DATA EXCERPTS:
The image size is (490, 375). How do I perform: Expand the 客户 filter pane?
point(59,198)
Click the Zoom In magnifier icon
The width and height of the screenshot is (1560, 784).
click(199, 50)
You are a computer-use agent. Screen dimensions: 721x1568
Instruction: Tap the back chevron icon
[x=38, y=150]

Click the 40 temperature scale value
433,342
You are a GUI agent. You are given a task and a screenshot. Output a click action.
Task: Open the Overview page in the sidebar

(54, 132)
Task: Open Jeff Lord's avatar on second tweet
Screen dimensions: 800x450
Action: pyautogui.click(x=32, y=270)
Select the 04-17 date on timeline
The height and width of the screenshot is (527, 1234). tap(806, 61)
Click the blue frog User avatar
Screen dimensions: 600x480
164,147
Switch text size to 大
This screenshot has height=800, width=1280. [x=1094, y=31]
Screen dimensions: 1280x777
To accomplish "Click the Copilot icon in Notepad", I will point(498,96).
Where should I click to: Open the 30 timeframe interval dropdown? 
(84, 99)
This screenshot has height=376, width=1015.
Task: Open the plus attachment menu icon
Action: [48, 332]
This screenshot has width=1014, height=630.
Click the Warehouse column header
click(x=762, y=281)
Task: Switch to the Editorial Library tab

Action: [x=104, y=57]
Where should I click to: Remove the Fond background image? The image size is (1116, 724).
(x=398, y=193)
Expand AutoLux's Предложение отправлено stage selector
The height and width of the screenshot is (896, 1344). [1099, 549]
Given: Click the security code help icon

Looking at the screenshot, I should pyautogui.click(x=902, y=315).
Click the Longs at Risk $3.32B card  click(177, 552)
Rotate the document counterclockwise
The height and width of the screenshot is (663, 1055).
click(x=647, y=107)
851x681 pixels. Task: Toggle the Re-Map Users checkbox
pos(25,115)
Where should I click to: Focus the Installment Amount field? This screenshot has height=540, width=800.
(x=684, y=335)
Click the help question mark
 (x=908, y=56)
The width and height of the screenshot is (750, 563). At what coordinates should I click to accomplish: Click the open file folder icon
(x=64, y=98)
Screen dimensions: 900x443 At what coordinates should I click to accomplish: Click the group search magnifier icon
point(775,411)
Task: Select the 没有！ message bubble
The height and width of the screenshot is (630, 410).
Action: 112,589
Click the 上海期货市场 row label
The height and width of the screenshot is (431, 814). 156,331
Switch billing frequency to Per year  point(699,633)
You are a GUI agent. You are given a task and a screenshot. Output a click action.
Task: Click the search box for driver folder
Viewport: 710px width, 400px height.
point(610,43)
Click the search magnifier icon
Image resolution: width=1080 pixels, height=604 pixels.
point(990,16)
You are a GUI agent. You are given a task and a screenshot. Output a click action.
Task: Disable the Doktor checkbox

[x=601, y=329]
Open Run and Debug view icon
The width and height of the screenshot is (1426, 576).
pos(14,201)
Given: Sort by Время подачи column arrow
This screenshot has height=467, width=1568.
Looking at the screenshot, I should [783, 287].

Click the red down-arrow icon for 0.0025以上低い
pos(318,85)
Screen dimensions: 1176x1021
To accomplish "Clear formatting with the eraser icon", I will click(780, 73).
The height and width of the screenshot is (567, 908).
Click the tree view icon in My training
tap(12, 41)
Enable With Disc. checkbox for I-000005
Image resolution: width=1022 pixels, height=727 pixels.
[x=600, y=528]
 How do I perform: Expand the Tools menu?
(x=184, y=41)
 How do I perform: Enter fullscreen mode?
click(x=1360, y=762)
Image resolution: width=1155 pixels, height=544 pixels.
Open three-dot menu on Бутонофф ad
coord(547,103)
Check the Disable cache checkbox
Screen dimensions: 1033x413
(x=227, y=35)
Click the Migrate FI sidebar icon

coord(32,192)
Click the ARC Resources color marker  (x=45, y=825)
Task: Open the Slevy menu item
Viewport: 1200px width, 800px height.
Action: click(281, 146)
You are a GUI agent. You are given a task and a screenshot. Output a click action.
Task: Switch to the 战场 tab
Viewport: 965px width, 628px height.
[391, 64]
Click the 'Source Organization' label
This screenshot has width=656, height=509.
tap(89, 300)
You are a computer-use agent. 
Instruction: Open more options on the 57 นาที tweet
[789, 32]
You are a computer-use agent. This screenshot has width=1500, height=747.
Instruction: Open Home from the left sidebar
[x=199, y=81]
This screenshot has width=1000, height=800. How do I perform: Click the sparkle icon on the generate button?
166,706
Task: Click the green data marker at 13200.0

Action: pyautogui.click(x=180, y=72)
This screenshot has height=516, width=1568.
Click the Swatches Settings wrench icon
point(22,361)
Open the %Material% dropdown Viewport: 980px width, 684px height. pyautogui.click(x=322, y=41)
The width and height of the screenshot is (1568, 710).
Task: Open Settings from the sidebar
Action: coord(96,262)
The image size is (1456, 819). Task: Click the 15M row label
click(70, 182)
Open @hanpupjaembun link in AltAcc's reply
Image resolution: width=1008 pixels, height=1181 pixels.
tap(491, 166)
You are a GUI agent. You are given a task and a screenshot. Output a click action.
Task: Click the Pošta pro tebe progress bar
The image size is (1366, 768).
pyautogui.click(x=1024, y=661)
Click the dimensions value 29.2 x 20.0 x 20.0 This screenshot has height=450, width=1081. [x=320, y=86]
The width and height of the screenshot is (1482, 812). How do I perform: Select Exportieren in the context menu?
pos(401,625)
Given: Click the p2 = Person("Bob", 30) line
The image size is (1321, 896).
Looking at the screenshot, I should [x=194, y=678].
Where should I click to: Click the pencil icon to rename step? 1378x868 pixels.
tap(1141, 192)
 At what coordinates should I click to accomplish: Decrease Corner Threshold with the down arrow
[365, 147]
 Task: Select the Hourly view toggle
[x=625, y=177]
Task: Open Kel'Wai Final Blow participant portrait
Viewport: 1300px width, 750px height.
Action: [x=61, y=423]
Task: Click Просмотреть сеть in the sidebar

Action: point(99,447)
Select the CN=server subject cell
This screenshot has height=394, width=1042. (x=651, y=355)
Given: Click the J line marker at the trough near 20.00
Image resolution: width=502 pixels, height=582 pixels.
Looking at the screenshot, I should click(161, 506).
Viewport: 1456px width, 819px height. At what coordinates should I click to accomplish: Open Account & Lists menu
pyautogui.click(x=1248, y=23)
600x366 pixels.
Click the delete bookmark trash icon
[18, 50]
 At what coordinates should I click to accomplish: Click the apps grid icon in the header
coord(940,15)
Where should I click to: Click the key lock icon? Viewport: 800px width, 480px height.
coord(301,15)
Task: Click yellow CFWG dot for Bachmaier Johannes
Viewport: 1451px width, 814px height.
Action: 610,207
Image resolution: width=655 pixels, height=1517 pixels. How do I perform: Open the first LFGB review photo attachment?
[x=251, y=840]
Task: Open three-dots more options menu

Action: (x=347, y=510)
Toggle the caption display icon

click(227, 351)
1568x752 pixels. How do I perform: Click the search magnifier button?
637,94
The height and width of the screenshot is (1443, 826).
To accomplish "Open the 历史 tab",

TASK:
Copy all lines of the listing above that contain the string "will".

ANSWER TO THE EXERCISE:
To accomplish "Click the Copilot icon in Notepad", I will point(498,96).
To accomplish "Clear formatting with the eraser icon", I will click(780, 73).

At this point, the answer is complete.